**Work required:**
Would you repeat every line of the data exactly?

**Material for this exercise:**
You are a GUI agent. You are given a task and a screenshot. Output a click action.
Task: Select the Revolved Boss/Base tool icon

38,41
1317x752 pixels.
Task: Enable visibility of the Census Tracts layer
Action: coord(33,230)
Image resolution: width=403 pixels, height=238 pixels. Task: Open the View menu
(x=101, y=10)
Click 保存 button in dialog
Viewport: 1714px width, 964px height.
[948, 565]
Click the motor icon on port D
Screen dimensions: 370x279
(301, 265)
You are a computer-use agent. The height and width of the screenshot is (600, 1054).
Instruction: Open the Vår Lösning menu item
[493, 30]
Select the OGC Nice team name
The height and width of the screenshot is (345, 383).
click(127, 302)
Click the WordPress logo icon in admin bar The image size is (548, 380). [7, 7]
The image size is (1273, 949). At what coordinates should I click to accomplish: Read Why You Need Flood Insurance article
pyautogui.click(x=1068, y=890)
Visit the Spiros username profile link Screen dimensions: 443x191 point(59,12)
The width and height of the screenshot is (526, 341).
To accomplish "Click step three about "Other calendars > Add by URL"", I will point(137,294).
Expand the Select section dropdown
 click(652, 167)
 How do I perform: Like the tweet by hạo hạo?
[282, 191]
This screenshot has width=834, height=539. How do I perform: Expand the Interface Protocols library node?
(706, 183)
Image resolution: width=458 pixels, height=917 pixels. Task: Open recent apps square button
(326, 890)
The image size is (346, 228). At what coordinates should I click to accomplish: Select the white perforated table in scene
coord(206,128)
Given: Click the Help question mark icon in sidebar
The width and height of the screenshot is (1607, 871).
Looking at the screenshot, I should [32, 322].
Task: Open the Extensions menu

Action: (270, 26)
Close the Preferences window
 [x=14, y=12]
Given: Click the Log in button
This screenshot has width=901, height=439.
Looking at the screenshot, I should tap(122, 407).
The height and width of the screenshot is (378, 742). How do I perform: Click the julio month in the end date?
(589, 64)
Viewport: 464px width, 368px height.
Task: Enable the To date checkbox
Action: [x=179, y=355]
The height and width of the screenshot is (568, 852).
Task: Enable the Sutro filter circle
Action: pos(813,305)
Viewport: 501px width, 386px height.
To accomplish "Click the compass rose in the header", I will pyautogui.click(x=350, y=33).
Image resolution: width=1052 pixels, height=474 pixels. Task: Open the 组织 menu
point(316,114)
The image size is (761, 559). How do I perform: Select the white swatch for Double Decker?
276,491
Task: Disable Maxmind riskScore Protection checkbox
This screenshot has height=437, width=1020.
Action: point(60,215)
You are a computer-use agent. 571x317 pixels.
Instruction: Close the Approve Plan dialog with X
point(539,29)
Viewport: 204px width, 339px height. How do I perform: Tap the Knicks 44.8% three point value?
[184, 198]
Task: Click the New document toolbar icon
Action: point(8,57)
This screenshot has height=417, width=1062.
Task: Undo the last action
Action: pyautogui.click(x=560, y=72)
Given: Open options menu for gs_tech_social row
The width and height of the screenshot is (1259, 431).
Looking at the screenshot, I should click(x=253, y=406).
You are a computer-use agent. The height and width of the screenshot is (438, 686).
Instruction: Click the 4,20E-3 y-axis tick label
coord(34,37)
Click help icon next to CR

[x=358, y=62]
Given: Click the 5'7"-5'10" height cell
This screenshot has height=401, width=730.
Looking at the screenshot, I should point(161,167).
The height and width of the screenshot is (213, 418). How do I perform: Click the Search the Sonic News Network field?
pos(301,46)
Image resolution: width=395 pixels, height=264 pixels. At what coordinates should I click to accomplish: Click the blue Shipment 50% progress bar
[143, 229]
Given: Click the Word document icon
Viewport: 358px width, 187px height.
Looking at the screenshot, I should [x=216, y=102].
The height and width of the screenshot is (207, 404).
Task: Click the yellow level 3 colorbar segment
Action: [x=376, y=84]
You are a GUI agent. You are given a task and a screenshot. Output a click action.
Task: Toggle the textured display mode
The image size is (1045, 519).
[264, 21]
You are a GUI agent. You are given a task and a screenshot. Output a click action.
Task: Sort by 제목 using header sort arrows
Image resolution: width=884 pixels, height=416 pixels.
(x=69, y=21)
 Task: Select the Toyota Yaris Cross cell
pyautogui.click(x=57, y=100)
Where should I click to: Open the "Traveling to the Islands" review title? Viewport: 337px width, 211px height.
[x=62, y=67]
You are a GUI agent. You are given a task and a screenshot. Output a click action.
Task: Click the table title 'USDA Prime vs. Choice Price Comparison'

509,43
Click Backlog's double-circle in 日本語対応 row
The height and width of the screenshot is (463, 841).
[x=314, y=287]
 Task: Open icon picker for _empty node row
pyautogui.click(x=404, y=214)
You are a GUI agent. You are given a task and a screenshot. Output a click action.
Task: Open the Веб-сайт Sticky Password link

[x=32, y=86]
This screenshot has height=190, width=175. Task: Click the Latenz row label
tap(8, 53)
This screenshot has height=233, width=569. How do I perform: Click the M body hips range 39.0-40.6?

**Exercise output:**
You are a GUI agent. You are given a task and a screenshot. Output a click action.
Task: Select the Revolved Boss/Base tool icon

38,41
1317x752 pixels.
Task: Enable visibility of the Census Tracts layer
Action: coord(33,230)
Image resolution: width=403 pixels, height=238 pixels. Task: Open the View menu
(x=101, y=10)
Click 保存 button in dialog
Viewport: 1714px width, 964px height.
[948, 565]
Click the motor icon on port D
Screen dimensions: 370x279
(301, 265)
You are a computer-use agent. The height and width of the screenshot is (600, 1054).
Instruction: Open the Vår Lösning menu item
[493, 30]
Select the OGC Nice team name
The height and width of the screenshot is (345, 383).
click(127, 302)
Click the WordPress logo icon in admin bar The image size is (548, 380). [7, 7]
The image size is (1273, 949). At what coordinates should I click to accomplish: Read Why You Need Flood Insurance article
pyautogui.click(x=1068, y=890)
Visit the Spiros username profile link Screen dimensions: 443x191 point(59,12)
The width and height of the screenshot is (526, 341).
To accomplish "Click step three about "Other calendars > Add by URL"", I will point(137,294).
Expand the Select section dropdown
 click(652, 167)
 How do I perform: Like the tweet by hạo hạo?
[282, 191]
This screenshot has width=834, height=539. How do I perform: Expand the Interface Protocols library node?
(706, 183)
Image resolution: width=458 pixels, height=917 pixels. Task: Open recent apps square button
(326, 890)
The image size is (346, 228). At what coordinates should I click to accomplish: Select the white perforated table in scene
coord(206,128)
Given: Click the Help question mark icon in sidebar
The width and height of the screenshot is (1607, 871).
Looking at the screenshot, I should [32, 322].
Task: Open the Extensions menu

Action: (270, 26)
Close the Preferences window
 [x=14, y=12]
Given: Click the Log in button
This screenshot has width=901, height=439.
Looking at the screenshot, I should tap(122, 407).
The height and width of the screenshot is (378, 742). How do I perform: Click the julio month in the end date?
(589, 64)
Viewport: 464px width, 368px height.
Task: Enable the To date checkbox
Action: [x=179, y=355]
The height and width of the screenshot is (568, 852).
Task: Enable the Sutro filter circle
Action: pos(813,305)
Viewport: 501px width, 386px height.
To accomplish "Click the compass rose in the header", I will pyautogui.click(x=350, y=33).
Image resolution: width=1052 pixels, height=474 pixels. Task: Open the 组织 menu
point(316,114)
The image size is (761, 559). How do I perform: Select the white swatch for Double Decker?
276,491
Task: Disable Maxmind riskScore Protection checkbox
This screenshot has height=437, width=1020.
Action: point(60,215)
You are a computer-use agent. 571x317 pixels.
Instruction: Close the Approve Plan dialog with X
point(539,29)
Viewport: 204px width, 339px height. How do I perform: Tap the Knicks 44.8% three point value?
[184, 198]
Task: Click the New document toolbar icon
Action: point(8,57)
This screenshot has height=417, width=1062.
Task: Undo the last action
Action: pyautogui.click(x=560, y=72)
Given: Open options menu for gs_tech_social row
The width and height of the screenshot is (1259, 431).
Looking at the screenshot, I should click(x=253, y=406).
You are a computer-use agent. The height and width of the screenshot is (438, 686).
Instruction: Click the 4,20E-3 y-axis tick label
coord(34,37)
Click help icon next to CR

[x=358, y=62]
Given: Click the 5'7"-5'10" height cell
This screenshot has height=401, width=730.
Looking at the screenshot, I should point(161,167).
The height and width of the screenshot is (213, 418). How do I perform: Click the Search the Sonic News Network field?
pos(301,46)
Image resolution: width=395 pixels, height=264 pixels. At what coordinates should I click to accomplish: Click the blue Shipment 50% progress bar
[143, 229]
Given: Click the Word document icon
Viewport: 358px width, 187px height.
Looking at the screenshot, I should [x=216, y=102].
The height and width of the screenshot is (207, 404).
Task: Click the yellow level 3 colorbar segment
Action: [x=376, y=84]
You are a GUI agent. You are given a task and a screenshot. Output a click action.
Task: Toggle the textured display mode
The image size is (1045, 519).
[264, 21]
You are a GUI agent. You are given a task and a screenshot. Output a click action.
Task: Sort by 제목 using header sort arrows
Image resolution: width=884 pixels, height=416 pixels.
(x=69, y=21)
 Task: Select the Toyota Yaris Cross cell
pyautogui.click(x=57, y=100)
Where should I click to: Open the "Traveling to the Islands" review title? Viewport: 337px width, 211px height.
[x=62, y=67]
You are a GUI agent. You are given a task and a screenshot. Output a click action.
Task: Click the table title 'USDA Prime vs. Choice Price Comparison'

509,43
Click Backlog's double-circle in 日本語対応 row
The height and width of the screenshot is (463, 841).
[x=314, y=287]
 Task: Open icon picker for _empty node row
pyautogui.click(x=404, y=214)
You are a GUI agent. You are given a task and a screenshot. Output a click action.
Task: Open the Веб-сайт Sticky Password link

[x=32, y=86]
This screenshot has height=190, width=175. Task: Click the Latenz row label
tap(8, 53)
This screenshot has height=233, width=569. How do I perform: Click the M body hips range 39.0-40.6?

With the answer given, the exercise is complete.